Israel Book Shop presents Chapter 41 of a new online serial novel, Night Flower, by Esther Rapaport. Check back for a new chapter every week. Click here for previous chapters.
Copyright © Israel Bookshop Publications.
Noa double locked the door and ran to the window. It was a large window with a brown translucent windowpane, which she pushed aside as she pulled the yellowing shutters downward. The street was silent, but her sharp eyes discerned a figure walking down the sidewalk, growing more distant by the moment. Perhaps it was even the same figure that had been walking near her when she had arrived. Noa’s anger at herself mounted. How had she not taken into account that her grandfather would send someone to see where she was going after leaving the Haifa apartment?

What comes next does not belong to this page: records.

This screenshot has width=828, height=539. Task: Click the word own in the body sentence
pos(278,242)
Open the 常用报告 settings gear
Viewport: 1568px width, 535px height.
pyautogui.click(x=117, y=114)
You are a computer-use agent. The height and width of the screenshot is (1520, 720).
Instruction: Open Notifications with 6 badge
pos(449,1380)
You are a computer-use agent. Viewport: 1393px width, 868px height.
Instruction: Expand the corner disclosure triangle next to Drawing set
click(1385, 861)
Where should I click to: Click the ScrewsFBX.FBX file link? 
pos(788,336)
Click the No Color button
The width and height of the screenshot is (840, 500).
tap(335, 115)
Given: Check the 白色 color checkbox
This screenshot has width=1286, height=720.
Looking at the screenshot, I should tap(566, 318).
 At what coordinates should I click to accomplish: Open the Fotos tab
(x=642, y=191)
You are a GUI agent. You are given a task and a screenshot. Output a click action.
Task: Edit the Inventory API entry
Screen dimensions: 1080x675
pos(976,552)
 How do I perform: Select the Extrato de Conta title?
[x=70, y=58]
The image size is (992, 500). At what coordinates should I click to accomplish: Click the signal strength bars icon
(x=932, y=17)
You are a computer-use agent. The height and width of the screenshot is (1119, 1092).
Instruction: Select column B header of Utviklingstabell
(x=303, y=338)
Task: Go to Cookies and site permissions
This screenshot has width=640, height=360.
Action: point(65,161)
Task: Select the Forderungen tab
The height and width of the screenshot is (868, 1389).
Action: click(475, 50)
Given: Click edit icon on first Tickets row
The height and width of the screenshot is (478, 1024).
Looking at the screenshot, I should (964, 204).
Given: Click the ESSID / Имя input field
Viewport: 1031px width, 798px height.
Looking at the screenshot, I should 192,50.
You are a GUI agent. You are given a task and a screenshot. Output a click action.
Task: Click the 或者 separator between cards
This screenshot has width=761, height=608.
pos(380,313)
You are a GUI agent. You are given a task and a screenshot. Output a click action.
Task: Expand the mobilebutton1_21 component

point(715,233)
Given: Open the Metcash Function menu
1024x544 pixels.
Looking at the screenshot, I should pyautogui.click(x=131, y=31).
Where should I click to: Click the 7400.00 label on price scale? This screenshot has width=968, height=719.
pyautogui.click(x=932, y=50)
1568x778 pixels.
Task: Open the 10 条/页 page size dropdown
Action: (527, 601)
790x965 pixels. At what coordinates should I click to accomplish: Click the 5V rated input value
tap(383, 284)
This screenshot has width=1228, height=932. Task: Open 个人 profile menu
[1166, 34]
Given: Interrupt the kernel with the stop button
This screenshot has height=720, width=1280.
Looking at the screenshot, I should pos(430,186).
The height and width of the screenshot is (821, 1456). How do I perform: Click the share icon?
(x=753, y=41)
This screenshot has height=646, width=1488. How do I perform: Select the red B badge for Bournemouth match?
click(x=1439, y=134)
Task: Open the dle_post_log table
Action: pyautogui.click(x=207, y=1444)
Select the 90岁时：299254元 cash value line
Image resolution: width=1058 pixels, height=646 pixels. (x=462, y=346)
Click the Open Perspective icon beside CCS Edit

She returned to the sheet-covered sofa and sat down. She felt a pang of hunger; the cookies had hardly satiated her. And after all this, she still hadn’t had that drink she had wanted.
She got up again and walked to the kitchen, passing the door, the peephole, the picture, and the note. Who were the “strong flasks”? Which cult did Adi belong to? Too bad that Racheli, who had written that she was available twenty-four hours a day, hadn’t left a phone number. Adi must have it written down elsewhere, or she knew it by heart. Maybe it was possible to call this Racheli right now to ask her a few questions.
The thought suddenly flashed through Noa’s mind that perhaps the note hanging outside was not even meant for her; maybe it was for Adi. She looked around. Where had she put it? On the sofa? On the small table?
After a few minutes of searching, she found it on the floor near the large window. It must have fallen out of her hand when she’d run to see what was going on in the street. She picked it up and smoothed out the wrinkles that had formed when she had clutched it tightly a short time earlier.
You’re not a baby, so please, no games. Deal with it now and we’ll finish nicely.
There was no salutation or signature. Perhaps it was for Adi and not her at all.
Noa went back to the sofa. Something inside her calmed, but at the same time, her heart clenched with pity for Adi. Noa would manage; she wasn’t afraid. Sooner or later she’d fulfill Grandfather’s wishes and move on, but Adi… It was terrible to live like this, and to have to suffer from someone else’s threats on top of it all.
Suddenly, a thin wail filled the house from end to end. Noa shuddered and squinted her eyes. Automatically she reached out and hit the switch near her head, and the light in the dining room went out. She stuck the note under the pillow that Adi had prepared for her and turned off her phone. Tomorrow morning she would try to nose around a bit more about what had happened to her friend.
When she raised her head again, the darkness coming through the brown tinted windows wasn’t quite as dense, and had taken on a reddish hue. She wondered what had woken her up. According to her watch, she’d slept less than two hours.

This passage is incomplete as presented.